Answer

**step1** Understanding the problem

The problem asks us to find the first five terms of a sequence defined by the formula $$ a_n=(-1)^{n-1}\cdot2^n $$. This means we need to calculate the value of $$a_n$$ for $$n=1, 2, 3, 4, 5$$.

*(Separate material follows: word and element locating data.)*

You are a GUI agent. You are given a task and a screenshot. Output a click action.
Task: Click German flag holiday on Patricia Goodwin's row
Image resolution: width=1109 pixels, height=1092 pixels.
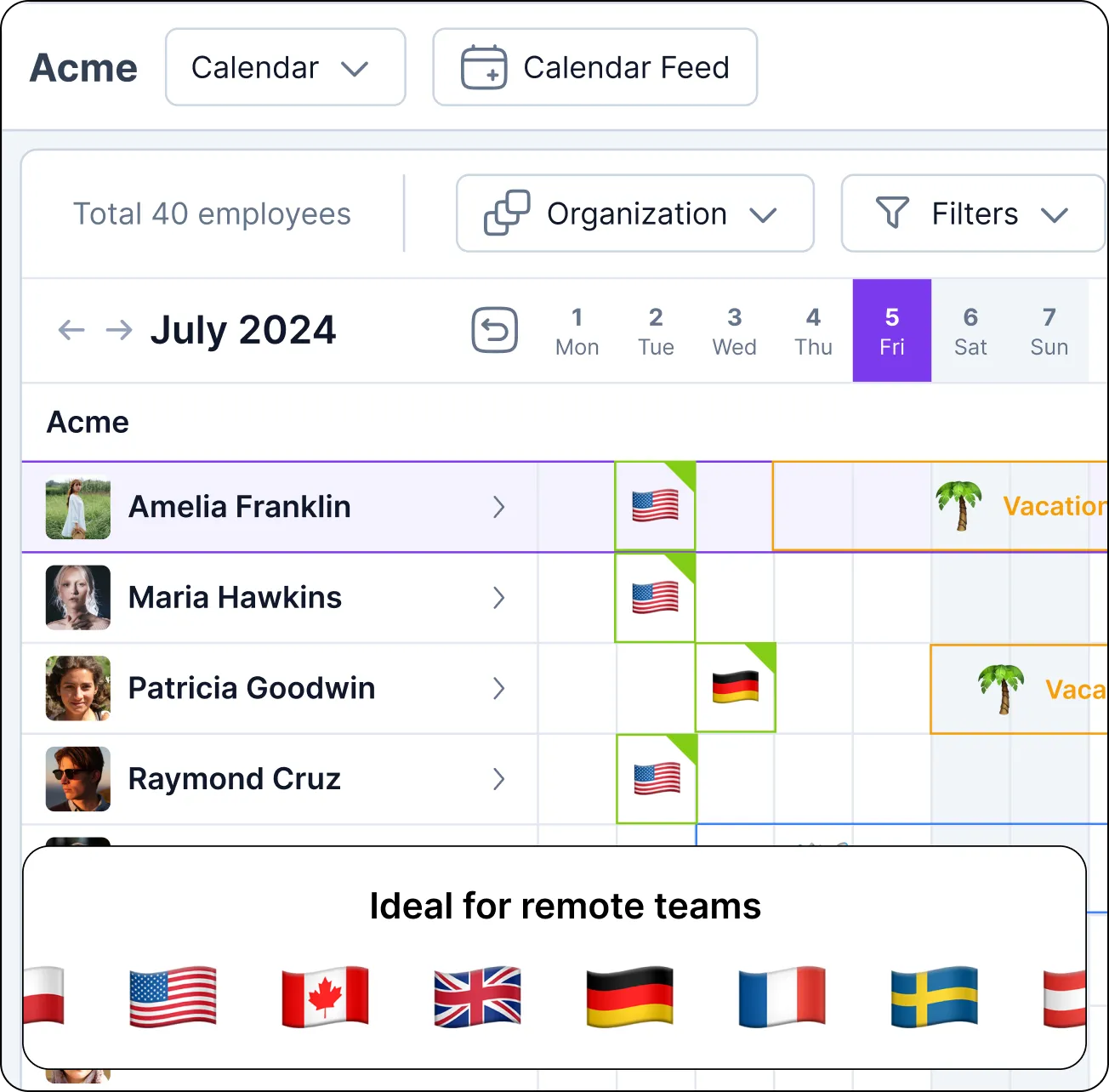[736, 687]
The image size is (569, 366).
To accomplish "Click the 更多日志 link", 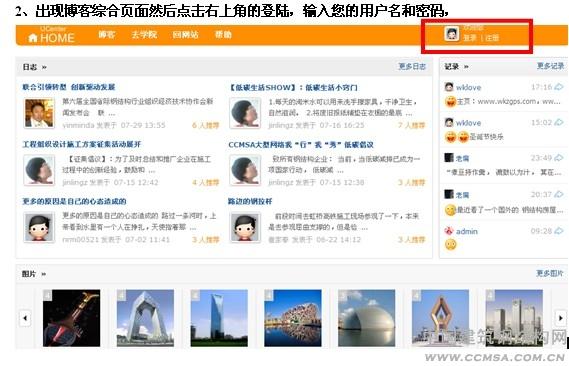I will coord(412,66).
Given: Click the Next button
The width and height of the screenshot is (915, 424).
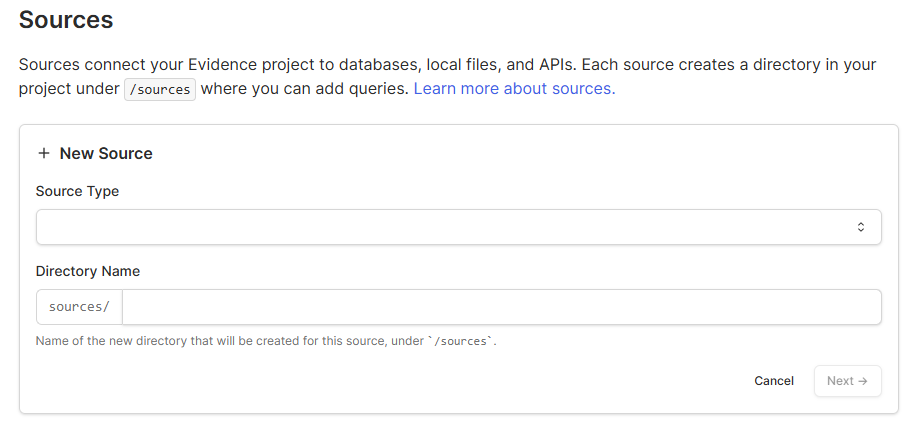Looking at the screenshot, I should (x=847, y=381).
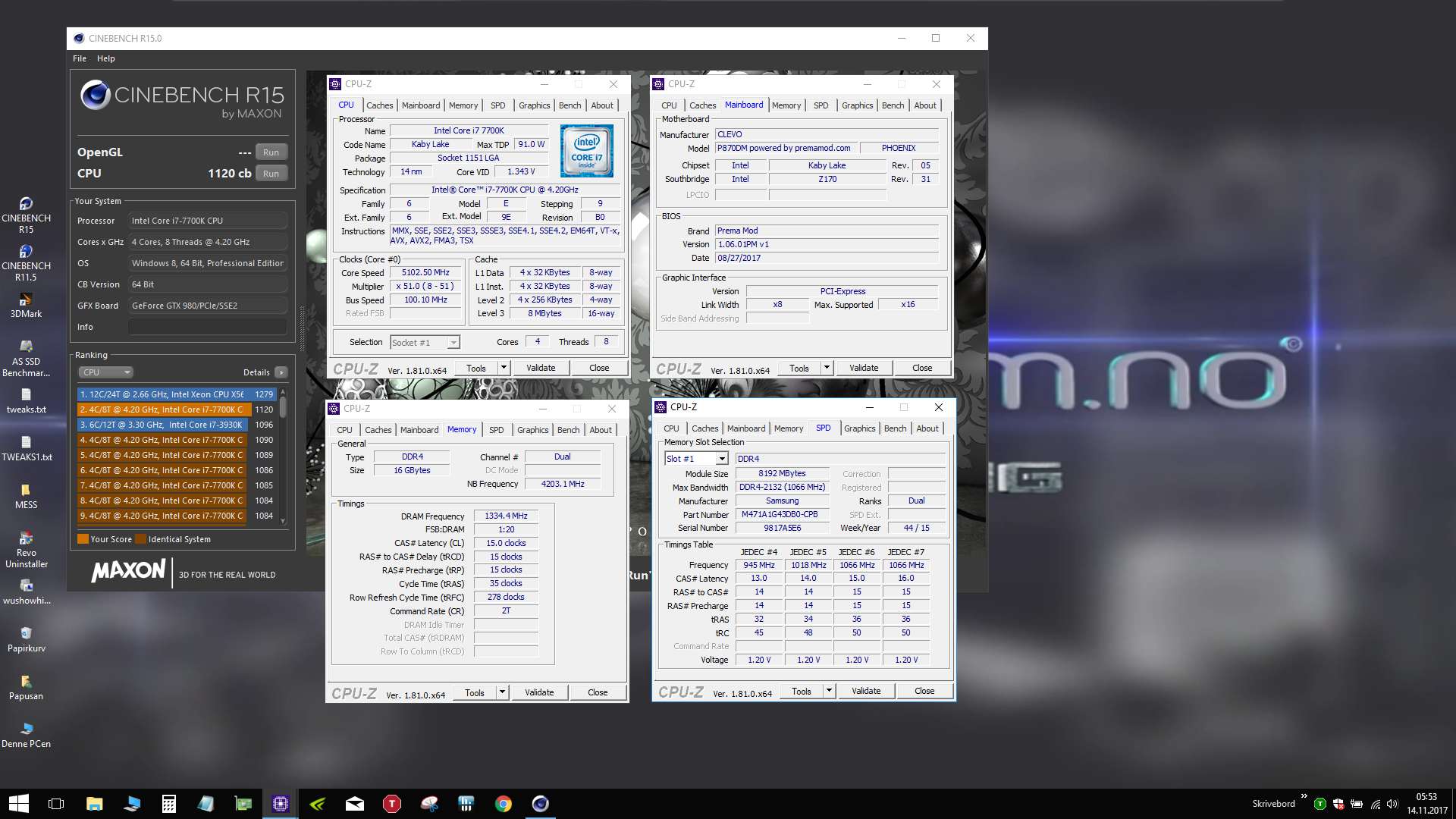Image resolution: width=1456 pixels, height=819 pixels.
Task: Expand the Details arrow in Ranking
Action: (x=281, y=372)
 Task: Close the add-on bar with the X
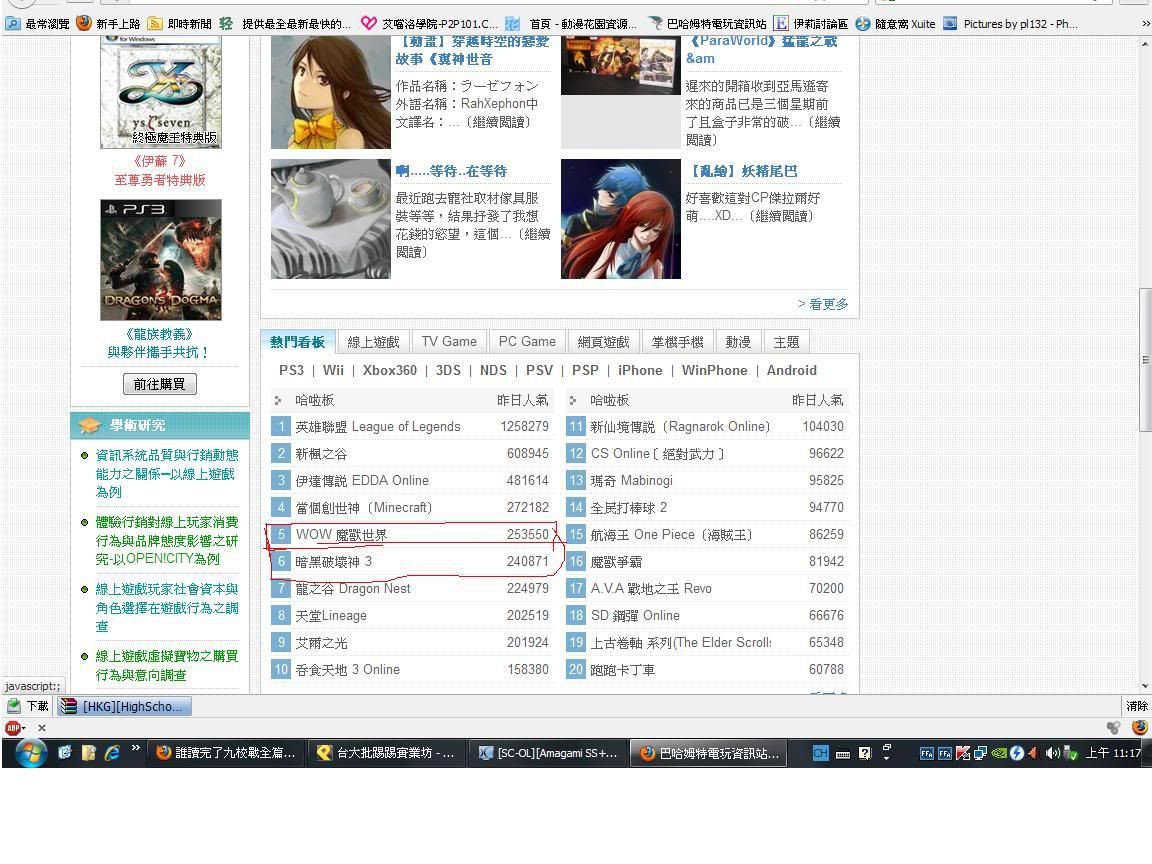42,728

**step2** Calculating the first term, $$a_1$$

To find the first term, we substitute $$n=1$$ into the given formula:
$$a_1 = (-1)^{1-1} \cdot 2^1$$
First, we calculate the exponent for -1: $$1-1 = 0$$. So, we have $$(-1)^0$$. Any non-zero number raised to the power of 0 is 1. Thus, $$(-1)^0 = 1$$.
Next, we calculate the exponent for 2: $$2^1 = 2$$.
Now, we multiply the results: $$a_1 = 1 \cdot 2 = 2$$.
The first term is 2.

**step3** Calculating the second term, $$a_2$$

To find the second term, we substitute $$n=2$$ into the given formula:
$$a_2 = (-1)^{2-1} \cdot 2^2$$
First, we calculate the exponent for -1: $$2-1 = 1$$. So, we have $$(-1)^1$$. Any number raised to the power of 1 is itself. Thus, $$(-1)^1 = -1$$.
Next, we calculate the exponent for 2: $$2^2 = 2 \times 2 = 4$$.
Now, we multiply the results: $$a_2 = -1 \cdot 4 = -4$$.
The second term is -4.

**step4** Calculating the third term, $$a_3$$

To find the third term, we substitute $$n=3$$ into the given formula:
$$a_3 = (-1)^{3-1} \cdot 2^3$$
First, we calculate the exponent for -1: $$3-1 = 2$$. So, we have $$(-1)^2$$. This means $$(-1) \times (-1) = 1$$.
Next, we calculate the exponent for 2: $$2^3 = 2 \times 2 \times 2 = 8$$.
Now, we multiply the results: $$a_3 = 1 \cdot 8 = 8$$.
The third term is 8.

**step5** Calculating the fourth term, $$a_4$$

To find the fourth term, we substitute $$n=4$$ into the given formula:
$$a_4 = (-1)^{4-1} \cdot 2^4$$
First, we calculate the exponent for -1: $$4-1 = 3$$. So, we have $$(-1)^3$$. This means $$(-1) \times (-1) \times (-1) = 1 \times (-1) = -1$$.
Next, we calculate the exponent for 2: $$2^4 = 2 \times 2 \times 2 \times 2 = 16$$.
Now, we multiply the results: $$a_4 = -1 \cdot 16 = -16$$.
The fourth term is -16.

**step6** Calculating the fifth term, $$a_5$$

To find the fifth term, we substitute $$n=5$$ into the given formula:
$$a_5 = (-1)^{5-1} \cdot 2^5$$
First, we calculate the exponent for -1: $$5-1 = 4$$. So, we have $$(-1)^4$$. This means $$(-1) \times (-1) \times (-1) \times (-1) = 1 \times 1 = 1$$.
Next, we calculate the exponent for 2: $$2^5 = 2 \times 2 \times 2 \times 2 \times 2 = 32$$.
Now, we multiply the results: $$a_5 = 1 \cdot 32 = 32$$.
The fifth term is 32.

**step7** Listing the first five terms

Based on the calculations, the first five terms of the sequence are 2, -4, 8, -16, and 32.